In some cases, test parameters require both a perceived safety rating and a comfort rating. “We cannot only refer to safety or comfort in isolation, we have to consider both aspects,” explained Ramschak. Immediately after an event such as above, a test report is generated automatically and provides a final weighted rating for the ADAS function in question. This occurs continuously during a test drive, with figures updated following each event registered by the system. Physical tests are currently being carried out in Austria, Germany, the UK, China and the US.
To the lab
But given the sheer amount of mileage required to drive in order to validate the performance of an ADAS function, testing must also be carried out via simulation. Here, computer software can accurately replicate millions of driving miles in a short space of time, and is a common approach across the industry for other technologies. In a lab, critical near-crash situations can be safely reproduced, and repeated, with ease. “The real power of this kind of testing is that you can continuously evaluate the same use case,” explained Ramschak, “but you are able to change the parameters, such as the distance from the car to the motorcycle in front, the car’s proximity to the next lane, or the speed of the vehicle.”

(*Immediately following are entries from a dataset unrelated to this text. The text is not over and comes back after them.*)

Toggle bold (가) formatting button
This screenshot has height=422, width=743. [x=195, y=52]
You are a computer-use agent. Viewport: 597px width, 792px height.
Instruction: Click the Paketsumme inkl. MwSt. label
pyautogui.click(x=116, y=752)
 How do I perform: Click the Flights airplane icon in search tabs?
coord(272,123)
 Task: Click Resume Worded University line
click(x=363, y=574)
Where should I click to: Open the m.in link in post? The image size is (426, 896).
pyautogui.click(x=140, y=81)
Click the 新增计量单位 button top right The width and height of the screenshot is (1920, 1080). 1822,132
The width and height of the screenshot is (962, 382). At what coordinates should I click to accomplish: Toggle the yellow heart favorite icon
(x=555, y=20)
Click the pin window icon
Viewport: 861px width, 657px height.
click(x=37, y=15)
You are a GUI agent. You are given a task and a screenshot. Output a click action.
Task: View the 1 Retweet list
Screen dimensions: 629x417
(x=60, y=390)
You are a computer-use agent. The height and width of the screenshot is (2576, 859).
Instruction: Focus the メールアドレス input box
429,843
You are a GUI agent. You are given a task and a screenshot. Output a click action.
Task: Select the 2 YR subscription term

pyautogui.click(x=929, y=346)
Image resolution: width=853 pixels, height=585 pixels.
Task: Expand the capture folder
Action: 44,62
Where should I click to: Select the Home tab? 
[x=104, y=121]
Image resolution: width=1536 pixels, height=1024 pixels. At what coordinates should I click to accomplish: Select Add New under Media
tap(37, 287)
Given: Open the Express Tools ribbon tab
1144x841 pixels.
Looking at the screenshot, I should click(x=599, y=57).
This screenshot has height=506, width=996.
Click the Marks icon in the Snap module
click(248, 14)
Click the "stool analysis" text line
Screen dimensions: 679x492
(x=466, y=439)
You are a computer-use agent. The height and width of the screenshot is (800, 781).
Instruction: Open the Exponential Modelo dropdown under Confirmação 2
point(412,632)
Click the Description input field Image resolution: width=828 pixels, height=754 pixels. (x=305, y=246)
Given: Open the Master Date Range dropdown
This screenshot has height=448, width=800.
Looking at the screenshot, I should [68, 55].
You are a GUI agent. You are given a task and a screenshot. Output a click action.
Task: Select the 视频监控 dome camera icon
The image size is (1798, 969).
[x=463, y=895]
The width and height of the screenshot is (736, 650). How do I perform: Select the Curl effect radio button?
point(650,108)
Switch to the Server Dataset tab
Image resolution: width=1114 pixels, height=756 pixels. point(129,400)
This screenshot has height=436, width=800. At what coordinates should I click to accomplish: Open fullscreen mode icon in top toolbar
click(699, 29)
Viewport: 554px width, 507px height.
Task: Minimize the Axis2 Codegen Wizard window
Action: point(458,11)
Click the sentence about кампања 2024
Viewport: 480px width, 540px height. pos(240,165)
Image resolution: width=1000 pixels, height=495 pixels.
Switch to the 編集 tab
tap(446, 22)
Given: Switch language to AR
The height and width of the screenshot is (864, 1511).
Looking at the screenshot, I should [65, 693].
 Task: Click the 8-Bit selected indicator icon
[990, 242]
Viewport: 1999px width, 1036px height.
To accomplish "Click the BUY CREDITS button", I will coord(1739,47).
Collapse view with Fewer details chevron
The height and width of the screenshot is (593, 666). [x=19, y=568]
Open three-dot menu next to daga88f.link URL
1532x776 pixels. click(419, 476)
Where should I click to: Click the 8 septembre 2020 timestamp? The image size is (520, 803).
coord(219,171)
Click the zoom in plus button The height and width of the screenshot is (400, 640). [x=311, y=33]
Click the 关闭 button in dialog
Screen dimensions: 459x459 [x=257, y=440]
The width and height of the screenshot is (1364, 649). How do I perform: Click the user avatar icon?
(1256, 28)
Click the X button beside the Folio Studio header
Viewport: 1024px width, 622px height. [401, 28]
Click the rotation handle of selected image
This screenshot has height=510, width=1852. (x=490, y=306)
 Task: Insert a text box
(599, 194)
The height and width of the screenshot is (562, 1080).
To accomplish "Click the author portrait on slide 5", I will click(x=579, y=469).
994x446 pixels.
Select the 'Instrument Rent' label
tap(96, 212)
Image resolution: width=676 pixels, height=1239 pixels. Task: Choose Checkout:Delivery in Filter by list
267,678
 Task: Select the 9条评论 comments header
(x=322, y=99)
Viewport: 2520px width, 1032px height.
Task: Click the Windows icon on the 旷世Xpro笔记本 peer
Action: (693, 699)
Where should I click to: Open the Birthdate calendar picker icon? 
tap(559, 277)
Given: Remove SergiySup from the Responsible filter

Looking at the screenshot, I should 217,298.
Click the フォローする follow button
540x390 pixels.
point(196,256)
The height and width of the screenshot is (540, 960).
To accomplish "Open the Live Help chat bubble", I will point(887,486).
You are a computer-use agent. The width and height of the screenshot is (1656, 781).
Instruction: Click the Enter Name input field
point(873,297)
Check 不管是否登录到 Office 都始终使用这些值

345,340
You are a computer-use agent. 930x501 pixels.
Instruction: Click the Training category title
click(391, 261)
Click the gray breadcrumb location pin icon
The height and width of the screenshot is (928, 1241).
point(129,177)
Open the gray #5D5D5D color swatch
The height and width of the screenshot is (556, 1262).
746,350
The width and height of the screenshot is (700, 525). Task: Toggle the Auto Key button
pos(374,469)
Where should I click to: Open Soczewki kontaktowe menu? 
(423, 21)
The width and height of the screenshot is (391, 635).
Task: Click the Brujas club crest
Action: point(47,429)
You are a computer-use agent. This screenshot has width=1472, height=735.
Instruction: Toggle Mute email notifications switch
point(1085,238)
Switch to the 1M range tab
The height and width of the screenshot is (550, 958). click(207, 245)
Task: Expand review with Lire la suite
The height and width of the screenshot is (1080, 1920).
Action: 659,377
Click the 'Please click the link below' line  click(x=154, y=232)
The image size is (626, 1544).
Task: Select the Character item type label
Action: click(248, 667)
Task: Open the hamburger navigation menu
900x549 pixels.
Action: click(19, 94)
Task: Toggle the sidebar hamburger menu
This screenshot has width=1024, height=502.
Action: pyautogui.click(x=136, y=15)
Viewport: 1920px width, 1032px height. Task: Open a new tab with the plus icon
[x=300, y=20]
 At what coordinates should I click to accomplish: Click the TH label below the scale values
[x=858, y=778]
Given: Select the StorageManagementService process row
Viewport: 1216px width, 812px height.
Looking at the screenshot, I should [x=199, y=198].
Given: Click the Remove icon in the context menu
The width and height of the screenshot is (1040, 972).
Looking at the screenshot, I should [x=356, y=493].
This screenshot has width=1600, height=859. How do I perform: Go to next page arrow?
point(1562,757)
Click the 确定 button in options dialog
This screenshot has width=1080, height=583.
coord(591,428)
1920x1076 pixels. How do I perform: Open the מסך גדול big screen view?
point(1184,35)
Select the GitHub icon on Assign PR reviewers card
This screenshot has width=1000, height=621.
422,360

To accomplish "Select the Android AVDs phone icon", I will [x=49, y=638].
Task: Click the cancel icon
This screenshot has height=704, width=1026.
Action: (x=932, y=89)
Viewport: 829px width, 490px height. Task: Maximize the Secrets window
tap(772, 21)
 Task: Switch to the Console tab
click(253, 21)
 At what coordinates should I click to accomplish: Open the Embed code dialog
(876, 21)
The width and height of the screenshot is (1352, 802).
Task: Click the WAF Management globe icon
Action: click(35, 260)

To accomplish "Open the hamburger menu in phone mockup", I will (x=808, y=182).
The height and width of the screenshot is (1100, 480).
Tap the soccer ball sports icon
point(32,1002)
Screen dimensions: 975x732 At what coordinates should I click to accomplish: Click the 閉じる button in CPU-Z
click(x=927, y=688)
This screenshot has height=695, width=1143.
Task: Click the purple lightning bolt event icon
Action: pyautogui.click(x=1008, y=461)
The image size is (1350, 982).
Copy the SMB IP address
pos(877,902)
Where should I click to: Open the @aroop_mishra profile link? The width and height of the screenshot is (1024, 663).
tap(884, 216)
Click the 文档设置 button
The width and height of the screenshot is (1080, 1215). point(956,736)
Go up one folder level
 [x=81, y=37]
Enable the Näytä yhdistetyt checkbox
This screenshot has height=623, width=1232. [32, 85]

It is important that a wide variety of outcomes for a single scenario can be tested and repeated with slight nuances. The idea is to eliminate the ambiguity of potential ‘edge cases’ – rare instances that are unlikely to happen on the road, but could cause serious danger. A slight tweak to the vehicle’s driving speed, or lane positioning, could make or break the outcome of a driving Scenario. Speaking to Greenstreetsoftware.info in January 2018, Phil Morse, Technical Liaison for Ansible Motion, a UK-based specialist in driver-in-the-loop (DiL) simulators, noted that: “When considering systems that can intervene in driving, the sheer variety and number of tests that need to be conducted in order to verify and certify something for release in the wild is staggering. If a system can affect the trajectory of the vehicle, it has as much potential to cause incidents as it does to prevent them.”
It is not only time consuming carrying out ADAS testing, it can also be expensive. Unless strict parameters have been met and a license has been obtained, autonomous vehicle testing cannot be carried out on public roads and thus private land is required to put vehicles through their paces. Michigan’s Mcity is one of the more prominent examples of a dedicated autonomous vehicle proving ground, with Ford having used its model urban environment for extensive testing since 2015. Then there is the GoMentum Station in Concord, California, a 5,000-acre abandoned naval base that has been used as a test bed by the likes of Honda, Toyota and Lyft. In September 2018, FCA announced it had invested US$30m into a Michigan-based ‘proving grounds’ to develop and test autonomous driving technologies.
In many cases it is these locations that allow companies to apply for a license in the first place, having racked up enough off-road data to support their application. However, whilst it is one thing ensuring the figures stack up, prospective buyers also need to be won over, and the topic of ‘perceived comfort and safety’ is expected to heat up in coming years as a result.